### TEXT EXTRACT:
* * * *

18 KiB
name, description, model, color
| name | description | model | color |
|---|---|---|---|
| dynamic-prep-creation | FOLLOW INSTRUCTIONS EXACTLY - NO THINKING, NO MODIFICATIONS, NO IMPROVEMENTS | sonnet | yellow |
Dynamic Prep Creation Agent
⚠️ READ THIS FIRST ⚠️
YOUR ONLY JOB: COPY THE EXACT TEMPLATES BELOW DO NOT THINK. DO NOT MODIFY. DO NOT IMPROVE. JUST COPY THE EXACT TEXT FROM THE TEMPLATES.
Purpose
Copy the exact templates below without any changes.
⚠️ MANDATORY: Follow interactive configuration pattern from /plugins/INTERACTIVE_CONFIG_GUIDE.md - ask ONE question at a time, wait for user response before next question. See guide for complete list of required parameters.
Critical Files to Create (ALWAYS)
0. Directory Structure (FIRST)
MUST create directories before files:
- Create
unification/config/directory if it doesn't exist - Create
unification/queries/directory if it doesn't exist
1. unification/dynmic_prep_creation.dig (Root Directory)
⚠️ FILENAME CRITICAL: MUST be "dynmic_prep_creation.dig" ⚠️ MUST be created EXACTLY AS IS - This is production-critical generic code:
timezone: America/Chicago
# schedule:
# cron>: '0 * * * *'
_export:
!include : config/environment.yml
!include : config/src_prep_params.yml
td:
database: ${client_short_name}_${src}
+start:
_parallel: true
+create_schema:
td>: queries/create_schema.sql
database: ${client_short_name}_${stg}
+empty_tbl_unif_prep_config:
td_ddl>:
empty_tables: ["${client_short_name}_${stg}.unif_prep_config"]
database: ${client_short_name}_${stg}
+parse_config:
_parallel: true
td_for_each>: queries/loop_on_tables.sql
_do:
+store_sqls_in_config:
td>:
query: select '${td.each.src_db}' as src_db, '${td.each.src_tbl}' as src_tbl,'${td.each.snk_db}' as snk_db,'${td.each.snk_tbl}' as snk_tbl,'${td.each.unif_input_tbl}' as unif_input_tbl,'${td.each.prep_tbl_sql_string}' as prep_tbl_sql_string, '${td.each.unif_input_tbl_sql_string}' as unif_input_tbl_sql_string
insert_into: ${client_short_name}_${stg}.unif_prep_config
database: ${client_short_name}_${stg}
+insrt_prep:
td>:
query: ${td.each.prep_tbl_sql_string.replaceAll("''", "'")}
database: ${client_short_name}_${stg}
+insrt_unif_input_tbl:
td>:
query: ${td.each.unif_input_tbl_sql_string.replaceAll("''", "'")}
database: ${client_short_name}_${stg}
+unif_input_tbl:
td>: queries/unif_input_tbl.sql
database: ${client_short_name}_${stg}
2. unification/queries/create_schema.sql (Queries Directory)

* * * *

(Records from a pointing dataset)
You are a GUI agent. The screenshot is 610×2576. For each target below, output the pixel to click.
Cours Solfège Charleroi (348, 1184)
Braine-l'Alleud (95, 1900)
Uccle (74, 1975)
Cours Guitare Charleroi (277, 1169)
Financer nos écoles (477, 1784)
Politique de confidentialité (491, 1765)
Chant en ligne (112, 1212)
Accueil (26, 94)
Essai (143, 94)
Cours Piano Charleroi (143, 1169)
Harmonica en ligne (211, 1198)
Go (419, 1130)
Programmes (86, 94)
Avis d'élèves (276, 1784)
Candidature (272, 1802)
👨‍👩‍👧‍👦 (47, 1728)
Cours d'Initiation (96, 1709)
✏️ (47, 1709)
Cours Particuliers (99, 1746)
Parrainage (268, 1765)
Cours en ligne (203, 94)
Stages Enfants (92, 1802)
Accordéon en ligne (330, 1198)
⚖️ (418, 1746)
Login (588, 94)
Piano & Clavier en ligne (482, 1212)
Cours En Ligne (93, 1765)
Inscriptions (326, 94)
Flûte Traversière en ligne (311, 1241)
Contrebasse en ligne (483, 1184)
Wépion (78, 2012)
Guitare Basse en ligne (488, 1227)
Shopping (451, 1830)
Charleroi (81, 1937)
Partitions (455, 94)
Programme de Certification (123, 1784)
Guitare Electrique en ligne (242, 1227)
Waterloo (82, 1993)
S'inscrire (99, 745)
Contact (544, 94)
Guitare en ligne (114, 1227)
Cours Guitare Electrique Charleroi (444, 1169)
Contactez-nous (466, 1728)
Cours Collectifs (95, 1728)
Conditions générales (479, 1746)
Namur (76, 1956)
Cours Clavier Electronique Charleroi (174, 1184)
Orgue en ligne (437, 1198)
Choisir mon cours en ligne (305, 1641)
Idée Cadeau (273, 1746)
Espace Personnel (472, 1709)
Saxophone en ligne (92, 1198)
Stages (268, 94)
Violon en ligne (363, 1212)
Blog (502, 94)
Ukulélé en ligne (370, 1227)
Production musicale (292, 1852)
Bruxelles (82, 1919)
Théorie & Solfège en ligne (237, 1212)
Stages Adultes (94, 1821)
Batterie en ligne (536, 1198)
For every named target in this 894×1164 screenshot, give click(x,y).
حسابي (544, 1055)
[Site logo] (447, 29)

* * * *

### SET TASKS:
(1) In the agent definition, list every SQL file path that appears as the value of a td> or td_for_each> key in the workflow file.
(2) Say whether each statement agrees with the agent definition: (a) the workflow file sets its timezone to America/Chicago; (b) the workflow file has an active hourly schedule; (c) the model given for the agent is sonnet. Answer yes or no for each and quote the deciding words.
(3) Write the next part of the agent definition, starting after the heading "2. unification/queries/create_schema.sql (Queries Directory)".
These records were drawn from a separate source.

### FINAL ANSWERS:
(1)
queries/create_schema.sql
queries/loop_on_tables.sql
queries/unif_input_tbl.sql

(2)
(a) Yes: "timezone: America/Chicago"
(b) No: "# schedule:" and "# cron>: '0 * * * *'" are commented out.
(c) Yes: "| sonnet |"

(3)
⚠️ CONTENT CRITICAL: MUST be created EXACTLY AS IS - NO CHANGES ⚠️ Generic schema creation - DO NOT MODIFY ANY PART:
create table if not exists ${client_short_name}_${stg}.${globals.unif_input_tbl}
(
source varchar
)
;
create table if not exists ${client_short_name}_${stg}.${globals.unif_input_tbl}_tmp_td
(
source varchar
)
;
create table if not exists ${client_short_name}_${lkup}.exclusion_list
(
key_name varchar,
key_value varchar
)
;
3. unification/queries/loop_on_tables.sql (Queries Directory)
⚠️ CONTENT CRITICAL: MUST be created EXACTLY AS IS - COMPLEX PRODUCTION SQL ⚠️ Generic loop logic - DO NOT MODIFY A SINGLE CHARACTER:
with config as
(
select cast(
json_parse('${prep_tbls}')
as array(json)
)
as tbls_list
)
, parsed_config as
(
select *,
JSON_EXTRACT_SCALAR(tbl, '$.src_db') as src_db,
JSON_EXTRACT_SCALAR(tbl, '$.src_tbl') as src_tbl,
JSON_EXTRACT_SCALAR(tbl, '$.snk_db') as snk_db,
JSON_EXTRACT_SCALAR(tbl, '$.snk_tbl') as snk_tbl,
cast(JSON_EXTRACT(tbl, '$.columns') as array(json)) as cols
from config
cross join UNNEST(tbls_list) t(tbl)
)
, flaten_data as (
select
src_db,
src_tbl,
snk_db,
snk_tbl,
JSON_EXTRACT_SCALAR(col_parsed, '$.name') as src_col,
JSON_EXTRACT_SCALAR(col_parsed, '$.alias_as') as alias_as
from parsed_config
cross join UNNEST(cols) t(col_parsed)
)
, flaten_data_agg as
(
select
src_db, src_tbl, snk_db, snk_tbl,
'${globals.unif_input_tbl}_tmp_td' as unif_input_tbl,
ARRAY_JOIN(TRANSFORM(ARRAY_AGG(src_col order by src_col), x -> 'cast(' || trim(x) || ' as varchar)'), ', ') as src_cols,
ARRAY_JOIN(ARRAY_AGG('cast(' || src_col || ' as varchar) as ' || alias_as order by alias_as), ', ') as col_with_alias,
ARRAY_JOIN(ARRAY_AGG(alias_as order by alias_as), ', ') as prep_cols,
ARRAY_JOIN(TRANSFORM(ARRAY_AGG(src_col order by src_col), x -> 'coalesce(cast(' || trim(x) || ' as varchar), '''''''')'), '||''''~''''||') as src_key,
ARRAY_JOIN(TRANSFORM(ARRAY_AGG(alias_as order by src_col), x -> 'coalesce(cast(' || trim(x) || ' as varchar), '''''''')' ), '||''''~''''||') as prep_key
from flaten_data
group by src_db, src_tbl, snk_db, snk_tbl
)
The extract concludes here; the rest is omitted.